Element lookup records
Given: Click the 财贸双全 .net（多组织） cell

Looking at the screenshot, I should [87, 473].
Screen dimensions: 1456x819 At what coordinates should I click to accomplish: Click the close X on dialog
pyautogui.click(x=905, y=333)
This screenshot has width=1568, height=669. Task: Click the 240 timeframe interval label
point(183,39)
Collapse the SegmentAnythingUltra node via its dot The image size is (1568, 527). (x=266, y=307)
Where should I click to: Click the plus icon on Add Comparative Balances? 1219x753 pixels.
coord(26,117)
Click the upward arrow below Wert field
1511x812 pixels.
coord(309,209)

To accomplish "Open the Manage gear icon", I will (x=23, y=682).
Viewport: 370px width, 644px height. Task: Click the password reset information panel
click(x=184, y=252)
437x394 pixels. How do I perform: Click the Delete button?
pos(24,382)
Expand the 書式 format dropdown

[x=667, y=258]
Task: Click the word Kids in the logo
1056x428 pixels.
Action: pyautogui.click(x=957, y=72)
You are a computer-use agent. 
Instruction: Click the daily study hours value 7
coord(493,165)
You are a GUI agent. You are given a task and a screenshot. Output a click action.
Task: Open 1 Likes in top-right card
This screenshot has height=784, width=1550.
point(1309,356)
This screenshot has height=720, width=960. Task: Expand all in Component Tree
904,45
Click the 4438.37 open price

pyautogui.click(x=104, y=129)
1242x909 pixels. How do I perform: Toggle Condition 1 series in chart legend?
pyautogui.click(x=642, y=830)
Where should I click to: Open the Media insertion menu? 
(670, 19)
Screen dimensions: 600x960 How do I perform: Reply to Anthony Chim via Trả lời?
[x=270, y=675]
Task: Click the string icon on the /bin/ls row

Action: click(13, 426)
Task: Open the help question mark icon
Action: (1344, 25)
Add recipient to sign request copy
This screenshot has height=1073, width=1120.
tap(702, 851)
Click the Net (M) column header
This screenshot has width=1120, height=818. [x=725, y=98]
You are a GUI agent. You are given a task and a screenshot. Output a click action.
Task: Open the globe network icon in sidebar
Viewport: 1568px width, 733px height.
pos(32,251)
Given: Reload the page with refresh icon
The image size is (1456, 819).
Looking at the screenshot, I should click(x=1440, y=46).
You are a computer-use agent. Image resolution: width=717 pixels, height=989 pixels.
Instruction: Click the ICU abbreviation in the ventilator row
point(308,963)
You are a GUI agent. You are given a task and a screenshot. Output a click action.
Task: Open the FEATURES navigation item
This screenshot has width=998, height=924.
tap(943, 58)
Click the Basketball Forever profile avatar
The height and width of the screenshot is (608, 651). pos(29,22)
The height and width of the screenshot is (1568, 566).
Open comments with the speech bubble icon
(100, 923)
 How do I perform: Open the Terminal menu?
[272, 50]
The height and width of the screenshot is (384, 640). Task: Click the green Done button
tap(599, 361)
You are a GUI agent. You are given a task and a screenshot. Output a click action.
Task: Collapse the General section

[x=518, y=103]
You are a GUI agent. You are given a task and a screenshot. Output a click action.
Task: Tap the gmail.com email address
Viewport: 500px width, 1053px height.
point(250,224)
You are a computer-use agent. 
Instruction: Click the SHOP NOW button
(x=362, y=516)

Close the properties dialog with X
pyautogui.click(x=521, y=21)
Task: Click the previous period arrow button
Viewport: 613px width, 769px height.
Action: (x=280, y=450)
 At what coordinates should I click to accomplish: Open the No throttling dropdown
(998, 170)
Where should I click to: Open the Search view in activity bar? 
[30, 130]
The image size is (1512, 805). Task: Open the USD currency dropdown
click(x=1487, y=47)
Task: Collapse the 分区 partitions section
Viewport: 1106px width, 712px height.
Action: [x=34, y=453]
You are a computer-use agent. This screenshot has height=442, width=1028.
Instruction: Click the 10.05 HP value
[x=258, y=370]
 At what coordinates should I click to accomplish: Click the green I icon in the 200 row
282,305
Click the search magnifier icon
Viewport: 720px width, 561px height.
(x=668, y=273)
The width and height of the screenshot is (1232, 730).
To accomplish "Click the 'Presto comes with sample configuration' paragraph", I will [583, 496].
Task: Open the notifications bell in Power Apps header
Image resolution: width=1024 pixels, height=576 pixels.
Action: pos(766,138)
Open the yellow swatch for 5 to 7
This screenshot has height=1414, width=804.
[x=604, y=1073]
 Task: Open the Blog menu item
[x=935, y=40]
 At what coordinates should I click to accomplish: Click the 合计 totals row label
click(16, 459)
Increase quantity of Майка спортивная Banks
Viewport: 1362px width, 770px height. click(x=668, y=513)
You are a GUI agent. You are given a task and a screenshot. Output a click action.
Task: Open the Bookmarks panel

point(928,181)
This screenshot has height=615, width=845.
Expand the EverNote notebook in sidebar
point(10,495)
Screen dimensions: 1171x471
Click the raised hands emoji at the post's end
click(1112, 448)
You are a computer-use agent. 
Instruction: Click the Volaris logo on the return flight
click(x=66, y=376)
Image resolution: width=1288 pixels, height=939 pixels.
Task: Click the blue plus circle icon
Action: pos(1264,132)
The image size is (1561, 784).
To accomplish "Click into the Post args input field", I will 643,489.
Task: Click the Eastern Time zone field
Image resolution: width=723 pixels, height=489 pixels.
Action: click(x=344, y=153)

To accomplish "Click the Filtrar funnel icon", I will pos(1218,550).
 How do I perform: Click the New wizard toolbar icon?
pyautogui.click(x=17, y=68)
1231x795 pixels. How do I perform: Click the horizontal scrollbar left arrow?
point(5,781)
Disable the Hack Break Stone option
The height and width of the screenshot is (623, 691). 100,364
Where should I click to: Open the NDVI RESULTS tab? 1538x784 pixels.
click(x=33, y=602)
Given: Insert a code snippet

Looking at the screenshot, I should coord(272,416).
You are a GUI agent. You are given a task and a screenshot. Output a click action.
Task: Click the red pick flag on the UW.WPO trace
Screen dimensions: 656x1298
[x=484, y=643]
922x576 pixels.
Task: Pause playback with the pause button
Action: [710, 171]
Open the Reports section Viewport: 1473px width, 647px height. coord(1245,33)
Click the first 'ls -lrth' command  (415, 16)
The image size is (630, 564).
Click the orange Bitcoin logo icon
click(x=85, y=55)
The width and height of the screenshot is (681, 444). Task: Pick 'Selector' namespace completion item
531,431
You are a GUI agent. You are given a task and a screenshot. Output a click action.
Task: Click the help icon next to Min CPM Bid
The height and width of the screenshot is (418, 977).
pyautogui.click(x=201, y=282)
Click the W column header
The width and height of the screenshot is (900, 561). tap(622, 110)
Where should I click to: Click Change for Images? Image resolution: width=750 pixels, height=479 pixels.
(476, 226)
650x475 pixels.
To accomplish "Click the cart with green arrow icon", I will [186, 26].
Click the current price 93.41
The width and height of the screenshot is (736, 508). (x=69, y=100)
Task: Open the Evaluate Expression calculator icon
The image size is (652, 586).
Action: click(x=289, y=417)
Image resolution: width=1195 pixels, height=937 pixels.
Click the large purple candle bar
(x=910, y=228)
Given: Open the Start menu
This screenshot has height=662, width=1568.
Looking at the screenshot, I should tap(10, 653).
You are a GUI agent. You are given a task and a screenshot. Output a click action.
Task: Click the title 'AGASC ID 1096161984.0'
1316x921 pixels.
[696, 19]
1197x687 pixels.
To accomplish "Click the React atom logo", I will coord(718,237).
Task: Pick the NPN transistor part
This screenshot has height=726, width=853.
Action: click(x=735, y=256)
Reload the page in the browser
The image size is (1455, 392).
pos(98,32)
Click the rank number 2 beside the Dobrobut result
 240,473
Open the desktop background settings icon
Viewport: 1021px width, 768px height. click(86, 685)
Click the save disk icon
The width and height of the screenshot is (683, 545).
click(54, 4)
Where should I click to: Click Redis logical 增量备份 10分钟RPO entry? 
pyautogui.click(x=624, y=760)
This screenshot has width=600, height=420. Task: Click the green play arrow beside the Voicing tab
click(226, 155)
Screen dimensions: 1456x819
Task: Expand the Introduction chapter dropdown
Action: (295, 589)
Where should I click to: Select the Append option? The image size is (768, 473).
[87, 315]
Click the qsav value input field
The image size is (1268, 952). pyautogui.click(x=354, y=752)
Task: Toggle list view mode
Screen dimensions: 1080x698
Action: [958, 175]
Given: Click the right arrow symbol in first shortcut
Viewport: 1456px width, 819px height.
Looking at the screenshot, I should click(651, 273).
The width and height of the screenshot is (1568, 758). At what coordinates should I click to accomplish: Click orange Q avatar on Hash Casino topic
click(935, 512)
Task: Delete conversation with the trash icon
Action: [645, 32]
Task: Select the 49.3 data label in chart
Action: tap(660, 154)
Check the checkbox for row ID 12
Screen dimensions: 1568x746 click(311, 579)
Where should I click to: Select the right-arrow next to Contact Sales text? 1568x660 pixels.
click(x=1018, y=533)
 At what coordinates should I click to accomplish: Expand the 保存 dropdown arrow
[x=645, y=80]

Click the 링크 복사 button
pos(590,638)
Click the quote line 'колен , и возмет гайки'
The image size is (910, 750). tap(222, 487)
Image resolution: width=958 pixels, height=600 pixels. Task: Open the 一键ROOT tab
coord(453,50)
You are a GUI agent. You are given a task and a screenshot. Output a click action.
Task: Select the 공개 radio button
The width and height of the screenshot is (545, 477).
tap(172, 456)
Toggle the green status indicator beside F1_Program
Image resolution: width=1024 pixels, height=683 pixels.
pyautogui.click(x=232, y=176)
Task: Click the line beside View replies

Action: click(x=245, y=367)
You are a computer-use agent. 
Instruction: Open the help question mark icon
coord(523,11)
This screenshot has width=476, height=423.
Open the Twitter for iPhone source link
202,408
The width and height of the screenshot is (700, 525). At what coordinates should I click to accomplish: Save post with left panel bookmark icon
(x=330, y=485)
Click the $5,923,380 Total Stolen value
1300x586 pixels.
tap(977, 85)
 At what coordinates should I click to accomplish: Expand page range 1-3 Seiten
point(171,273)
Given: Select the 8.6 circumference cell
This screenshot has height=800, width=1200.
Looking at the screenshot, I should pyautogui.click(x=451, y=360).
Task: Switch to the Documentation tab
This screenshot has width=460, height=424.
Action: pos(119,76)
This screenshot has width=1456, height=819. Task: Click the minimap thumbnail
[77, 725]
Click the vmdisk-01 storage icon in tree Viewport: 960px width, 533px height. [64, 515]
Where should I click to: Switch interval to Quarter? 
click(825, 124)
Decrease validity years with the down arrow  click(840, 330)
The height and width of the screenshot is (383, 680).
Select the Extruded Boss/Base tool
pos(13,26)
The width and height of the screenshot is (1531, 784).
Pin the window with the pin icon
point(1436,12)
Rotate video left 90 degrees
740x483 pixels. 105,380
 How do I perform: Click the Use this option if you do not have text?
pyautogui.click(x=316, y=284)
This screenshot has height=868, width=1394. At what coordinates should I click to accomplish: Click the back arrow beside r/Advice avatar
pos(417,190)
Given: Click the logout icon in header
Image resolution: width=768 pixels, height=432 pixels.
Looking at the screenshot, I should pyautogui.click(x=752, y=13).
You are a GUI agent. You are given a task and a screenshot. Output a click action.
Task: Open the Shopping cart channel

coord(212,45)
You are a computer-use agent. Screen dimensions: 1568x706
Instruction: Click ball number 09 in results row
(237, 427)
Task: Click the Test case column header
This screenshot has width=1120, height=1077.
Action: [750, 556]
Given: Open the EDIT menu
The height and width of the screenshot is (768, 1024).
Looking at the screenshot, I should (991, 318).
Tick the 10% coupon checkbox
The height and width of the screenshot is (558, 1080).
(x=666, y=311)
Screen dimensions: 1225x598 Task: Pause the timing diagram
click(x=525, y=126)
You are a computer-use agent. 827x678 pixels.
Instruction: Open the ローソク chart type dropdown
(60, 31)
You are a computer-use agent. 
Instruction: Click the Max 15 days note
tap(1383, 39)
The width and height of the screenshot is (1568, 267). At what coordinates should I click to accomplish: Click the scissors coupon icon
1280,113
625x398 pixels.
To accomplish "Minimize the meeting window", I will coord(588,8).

=== Directions ===
Rewrite the part that opens with the line containing "Where should I click to: Open the Media" and closes with the line containing "pos(32,251)", putting "column heading" in place of "column header" and leaving everything else as it is.

=== Complete output ===
Where should I click to: Open the Media insertion menu? 
(670, 19)
Screen dimensions: 600x960 How do I perform: Reply to Anthony Chim via Trả lời?
[x=270, y=675]
Task: Click the string icon on the /bin/ls row

Action: click(13, 426)
Task: Open the help question mark icon
Action: (1344, 25)
Add recipient to sign request copy
This screenshot has height=1073, width=1120.
tap(702, 851)
Click the Net (M) column heading
This screenshot has width=1120, height=818. [x=725, y=98]
You are a GUI agent. You are given a task and a screenshot. Output a click action.
Task: Open the globe network icon in sidebar
Viewport: 1568px width, 733px height.
pos(32,251)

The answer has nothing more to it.